[EXERCISE DESCRIPTION]
Needed from the data below: every line from the one with "780x470 pixels." up to and including the one with "Given: Place the cursor on empty line 208", repeated exactly and with nothing else.

Dataset records
************
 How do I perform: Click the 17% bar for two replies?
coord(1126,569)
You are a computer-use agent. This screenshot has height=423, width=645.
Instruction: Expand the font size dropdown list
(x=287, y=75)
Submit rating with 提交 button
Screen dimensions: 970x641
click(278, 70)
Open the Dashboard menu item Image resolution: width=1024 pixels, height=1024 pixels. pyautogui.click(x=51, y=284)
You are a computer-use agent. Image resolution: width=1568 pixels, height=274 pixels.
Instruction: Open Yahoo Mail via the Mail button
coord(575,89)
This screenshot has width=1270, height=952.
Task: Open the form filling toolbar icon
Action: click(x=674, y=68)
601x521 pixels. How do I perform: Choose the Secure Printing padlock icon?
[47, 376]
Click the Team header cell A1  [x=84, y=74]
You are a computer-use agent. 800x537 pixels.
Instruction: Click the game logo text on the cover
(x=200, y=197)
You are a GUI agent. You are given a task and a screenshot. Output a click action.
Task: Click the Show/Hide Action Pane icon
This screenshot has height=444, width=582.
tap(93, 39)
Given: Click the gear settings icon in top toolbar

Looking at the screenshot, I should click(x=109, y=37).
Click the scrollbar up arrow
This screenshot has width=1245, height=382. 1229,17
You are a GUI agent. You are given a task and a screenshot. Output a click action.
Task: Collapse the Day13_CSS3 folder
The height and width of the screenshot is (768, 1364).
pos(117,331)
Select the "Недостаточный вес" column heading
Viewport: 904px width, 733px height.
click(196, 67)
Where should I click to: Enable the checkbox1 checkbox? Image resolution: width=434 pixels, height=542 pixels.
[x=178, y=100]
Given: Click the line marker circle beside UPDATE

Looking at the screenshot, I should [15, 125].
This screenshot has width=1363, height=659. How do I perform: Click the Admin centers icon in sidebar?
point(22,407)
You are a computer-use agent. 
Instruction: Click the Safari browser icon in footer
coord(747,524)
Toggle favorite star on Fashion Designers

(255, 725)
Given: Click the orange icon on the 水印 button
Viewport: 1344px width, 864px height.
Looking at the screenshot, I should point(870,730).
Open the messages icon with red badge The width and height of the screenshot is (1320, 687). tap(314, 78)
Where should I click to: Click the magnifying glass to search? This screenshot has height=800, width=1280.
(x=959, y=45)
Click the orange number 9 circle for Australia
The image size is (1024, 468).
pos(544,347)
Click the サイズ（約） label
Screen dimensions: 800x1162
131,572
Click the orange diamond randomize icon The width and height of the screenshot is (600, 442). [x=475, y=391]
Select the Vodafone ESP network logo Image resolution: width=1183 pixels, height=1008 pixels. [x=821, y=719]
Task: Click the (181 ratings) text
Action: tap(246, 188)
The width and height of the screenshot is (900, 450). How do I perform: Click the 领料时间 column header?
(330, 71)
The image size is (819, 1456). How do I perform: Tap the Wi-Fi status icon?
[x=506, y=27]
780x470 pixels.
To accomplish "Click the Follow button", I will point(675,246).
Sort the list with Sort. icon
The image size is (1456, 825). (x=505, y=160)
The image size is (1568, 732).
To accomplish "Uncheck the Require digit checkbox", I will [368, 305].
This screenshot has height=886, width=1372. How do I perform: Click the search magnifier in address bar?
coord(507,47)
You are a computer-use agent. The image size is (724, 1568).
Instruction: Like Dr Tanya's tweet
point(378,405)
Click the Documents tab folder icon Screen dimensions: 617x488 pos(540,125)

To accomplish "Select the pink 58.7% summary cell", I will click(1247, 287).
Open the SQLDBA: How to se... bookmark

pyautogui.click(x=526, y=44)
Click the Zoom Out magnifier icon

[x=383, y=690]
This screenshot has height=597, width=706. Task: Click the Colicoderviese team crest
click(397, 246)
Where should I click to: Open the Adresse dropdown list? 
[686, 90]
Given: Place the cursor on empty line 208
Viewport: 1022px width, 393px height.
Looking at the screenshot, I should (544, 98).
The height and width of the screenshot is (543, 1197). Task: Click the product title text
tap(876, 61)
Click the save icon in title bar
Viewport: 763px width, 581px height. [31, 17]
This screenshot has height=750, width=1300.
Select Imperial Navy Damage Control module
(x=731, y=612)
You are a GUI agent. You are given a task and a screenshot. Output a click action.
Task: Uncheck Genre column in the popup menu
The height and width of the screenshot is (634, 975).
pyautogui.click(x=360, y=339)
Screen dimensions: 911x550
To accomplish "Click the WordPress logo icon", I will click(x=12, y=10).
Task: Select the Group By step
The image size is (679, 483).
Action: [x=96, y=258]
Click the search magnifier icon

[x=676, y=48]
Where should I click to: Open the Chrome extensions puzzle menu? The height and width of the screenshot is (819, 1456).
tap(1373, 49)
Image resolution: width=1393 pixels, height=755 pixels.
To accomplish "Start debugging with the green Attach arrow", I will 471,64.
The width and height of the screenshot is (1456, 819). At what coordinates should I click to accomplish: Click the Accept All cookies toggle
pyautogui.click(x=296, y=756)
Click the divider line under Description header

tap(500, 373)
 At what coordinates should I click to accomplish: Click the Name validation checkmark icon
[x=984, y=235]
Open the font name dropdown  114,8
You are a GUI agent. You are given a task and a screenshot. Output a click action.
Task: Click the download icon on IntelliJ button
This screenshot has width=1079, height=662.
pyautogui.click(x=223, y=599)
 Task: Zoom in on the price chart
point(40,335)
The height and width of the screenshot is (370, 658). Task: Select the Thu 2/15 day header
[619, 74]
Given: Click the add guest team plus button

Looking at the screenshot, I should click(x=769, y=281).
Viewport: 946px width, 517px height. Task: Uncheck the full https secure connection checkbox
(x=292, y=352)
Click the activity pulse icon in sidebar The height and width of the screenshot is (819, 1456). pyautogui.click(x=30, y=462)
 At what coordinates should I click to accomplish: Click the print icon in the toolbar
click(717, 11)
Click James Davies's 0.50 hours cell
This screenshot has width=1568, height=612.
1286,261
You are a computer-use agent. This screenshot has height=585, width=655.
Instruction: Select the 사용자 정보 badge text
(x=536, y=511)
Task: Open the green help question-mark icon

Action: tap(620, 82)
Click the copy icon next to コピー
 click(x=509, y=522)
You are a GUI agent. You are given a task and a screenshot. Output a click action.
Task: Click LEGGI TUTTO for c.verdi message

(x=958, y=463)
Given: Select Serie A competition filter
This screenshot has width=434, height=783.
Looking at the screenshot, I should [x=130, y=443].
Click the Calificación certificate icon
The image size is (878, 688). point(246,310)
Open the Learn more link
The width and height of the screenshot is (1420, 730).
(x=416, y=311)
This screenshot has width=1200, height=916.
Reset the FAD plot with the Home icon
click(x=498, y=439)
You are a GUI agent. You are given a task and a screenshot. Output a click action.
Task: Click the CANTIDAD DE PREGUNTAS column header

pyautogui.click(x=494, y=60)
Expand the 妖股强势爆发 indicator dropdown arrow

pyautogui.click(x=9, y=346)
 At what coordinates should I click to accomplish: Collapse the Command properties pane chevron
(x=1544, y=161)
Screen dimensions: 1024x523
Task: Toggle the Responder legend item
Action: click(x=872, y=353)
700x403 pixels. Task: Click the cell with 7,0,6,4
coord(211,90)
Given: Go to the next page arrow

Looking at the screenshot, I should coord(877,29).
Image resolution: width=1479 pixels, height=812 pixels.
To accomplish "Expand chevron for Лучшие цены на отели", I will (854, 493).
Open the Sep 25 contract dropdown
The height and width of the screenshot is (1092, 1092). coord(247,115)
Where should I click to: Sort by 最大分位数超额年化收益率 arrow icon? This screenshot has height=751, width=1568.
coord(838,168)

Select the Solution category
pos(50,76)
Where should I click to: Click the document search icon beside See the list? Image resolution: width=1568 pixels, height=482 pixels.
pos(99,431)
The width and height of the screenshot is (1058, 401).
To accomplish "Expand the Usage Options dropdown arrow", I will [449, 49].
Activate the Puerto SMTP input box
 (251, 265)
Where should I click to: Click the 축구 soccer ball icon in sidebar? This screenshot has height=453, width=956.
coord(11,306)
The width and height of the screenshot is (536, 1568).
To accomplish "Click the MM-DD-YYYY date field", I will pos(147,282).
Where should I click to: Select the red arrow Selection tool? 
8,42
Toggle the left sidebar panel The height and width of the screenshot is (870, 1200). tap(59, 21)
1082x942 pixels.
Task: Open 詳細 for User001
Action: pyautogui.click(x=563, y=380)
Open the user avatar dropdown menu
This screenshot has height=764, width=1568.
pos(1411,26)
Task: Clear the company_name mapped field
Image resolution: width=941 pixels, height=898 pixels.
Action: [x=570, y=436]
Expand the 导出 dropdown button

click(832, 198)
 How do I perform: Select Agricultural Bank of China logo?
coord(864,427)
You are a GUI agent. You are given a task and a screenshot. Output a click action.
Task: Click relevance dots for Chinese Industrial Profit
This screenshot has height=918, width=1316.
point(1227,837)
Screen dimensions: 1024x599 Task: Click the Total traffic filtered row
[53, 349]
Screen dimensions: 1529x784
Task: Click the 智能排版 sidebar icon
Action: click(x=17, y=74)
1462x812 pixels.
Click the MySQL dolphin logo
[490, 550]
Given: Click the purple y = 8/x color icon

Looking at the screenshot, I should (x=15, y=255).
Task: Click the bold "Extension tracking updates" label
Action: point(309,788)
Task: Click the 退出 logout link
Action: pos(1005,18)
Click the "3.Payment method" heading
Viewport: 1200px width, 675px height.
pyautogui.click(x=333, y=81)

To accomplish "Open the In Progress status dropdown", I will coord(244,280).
************
[SOLUTION TO THIS TASK]
780x470 pixels.
To accomplish "Click the Follow button", I will point(675,246).
Sort the list with Sort. icon
The image size is (1456, 825). (x=505, y=160)
The image size is (1568, 732).
To accomplish "Uncheck the Require digit checkbox", I will [368, 305].
This screenshot has height=886, width=1372. How do I perform: Click the search magnifier in address bar?
coord(507,47)
You are a computer-use agent. The image size is (724, 1568).
Instruction: Like Dr Tanya's tweet
point(378,405)
Click the Documents tab folder icon Screen dimensions: 617x488 pos(540,125)

To accomplish "Select the pink 58.7% summary cell", I will click(1247, 287).
Open the SQLDBA: How to se... bookmark

pyautogui.click(x=526, y=44)
Click the Zoom Out magnifier icon

[x=383, y=690]
This screenshot has height=597, width=706. Task: Click the Colicoderviese team crest
click(397, 246)
Where should I click to: Open the Adresse dropdown list? 
[686, 90]
Given: Place the cursor on empty line 208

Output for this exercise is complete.